## What is expected
Use the entries below and reproduce exactly the lines from the one containing "Task: Select the" down to the one containing "This screenshot has height=605, width=750.", both of them included.

Top of Listed records

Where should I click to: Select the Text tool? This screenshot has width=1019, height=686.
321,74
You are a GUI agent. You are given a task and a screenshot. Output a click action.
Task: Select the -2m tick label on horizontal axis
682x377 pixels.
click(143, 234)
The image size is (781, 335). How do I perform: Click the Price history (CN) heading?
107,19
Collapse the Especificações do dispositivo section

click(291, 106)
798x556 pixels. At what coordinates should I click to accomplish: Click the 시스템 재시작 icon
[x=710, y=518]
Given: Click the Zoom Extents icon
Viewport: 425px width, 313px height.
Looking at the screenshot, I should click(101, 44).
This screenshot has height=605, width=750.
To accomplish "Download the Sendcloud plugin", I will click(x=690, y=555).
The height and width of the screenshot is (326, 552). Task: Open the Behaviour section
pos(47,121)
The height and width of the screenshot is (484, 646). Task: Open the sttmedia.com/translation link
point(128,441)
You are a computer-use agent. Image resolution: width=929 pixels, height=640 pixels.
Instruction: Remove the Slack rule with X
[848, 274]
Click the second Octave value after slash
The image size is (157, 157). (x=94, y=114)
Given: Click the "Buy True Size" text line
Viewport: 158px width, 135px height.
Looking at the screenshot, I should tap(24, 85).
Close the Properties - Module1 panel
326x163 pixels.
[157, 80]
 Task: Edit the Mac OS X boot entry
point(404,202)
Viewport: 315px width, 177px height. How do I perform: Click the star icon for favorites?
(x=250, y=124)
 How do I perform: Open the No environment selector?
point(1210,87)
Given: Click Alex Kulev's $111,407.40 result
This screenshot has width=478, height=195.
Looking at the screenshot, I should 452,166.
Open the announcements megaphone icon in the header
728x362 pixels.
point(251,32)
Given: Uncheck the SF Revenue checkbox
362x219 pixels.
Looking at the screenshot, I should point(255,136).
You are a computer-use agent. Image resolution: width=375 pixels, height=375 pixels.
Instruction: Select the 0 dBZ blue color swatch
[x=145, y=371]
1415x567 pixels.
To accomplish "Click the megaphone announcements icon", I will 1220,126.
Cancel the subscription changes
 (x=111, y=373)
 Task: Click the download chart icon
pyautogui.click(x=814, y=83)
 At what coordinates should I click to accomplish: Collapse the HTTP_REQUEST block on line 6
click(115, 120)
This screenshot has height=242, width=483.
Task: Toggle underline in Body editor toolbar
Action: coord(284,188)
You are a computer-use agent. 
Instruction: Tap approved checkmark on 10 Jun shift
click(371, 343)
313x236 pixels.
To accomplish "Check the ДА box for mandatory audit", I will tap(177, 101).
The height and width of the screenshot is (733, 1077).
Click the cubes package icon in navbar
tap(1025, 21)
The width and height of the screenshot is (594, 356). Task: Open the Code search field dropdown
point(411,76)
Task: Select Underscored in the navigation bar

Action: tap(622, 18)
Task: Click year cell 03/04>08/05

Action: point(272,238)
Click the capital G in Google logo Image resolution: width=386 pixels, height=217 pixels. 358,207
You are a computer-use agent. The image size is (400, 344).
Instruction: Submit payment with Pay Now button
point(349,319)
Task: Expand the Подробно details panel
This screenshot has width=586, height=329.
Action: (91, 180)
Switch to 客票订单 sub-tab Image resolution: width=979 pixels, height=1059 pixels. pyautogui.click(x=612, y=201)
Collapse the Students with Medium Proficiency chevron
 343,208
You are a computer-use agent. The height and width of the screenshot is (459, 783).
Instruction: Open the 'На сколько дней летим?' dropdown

Bottom of Listed records

## Answer to the exercise
Task: Select the -2m tick label on horizontal axis
682x377 pixels.
click(143, 234)
The image size is (781, 335). How do I perform: Click the Price history (CN) heading?
107,19
Collapse the Especificações do dispositivo section

click(291, 106)
798x556 pixels. At what coordinates should I click to accomplish: Click the 시스템 재시작 icon
[x=710, y=518]
Given: Click the Zoom Extents icon
Viewport: 425px width, 313px height.
Looking at the screenshot, I should click(101, 44).
This screenshot has height=605, width=750.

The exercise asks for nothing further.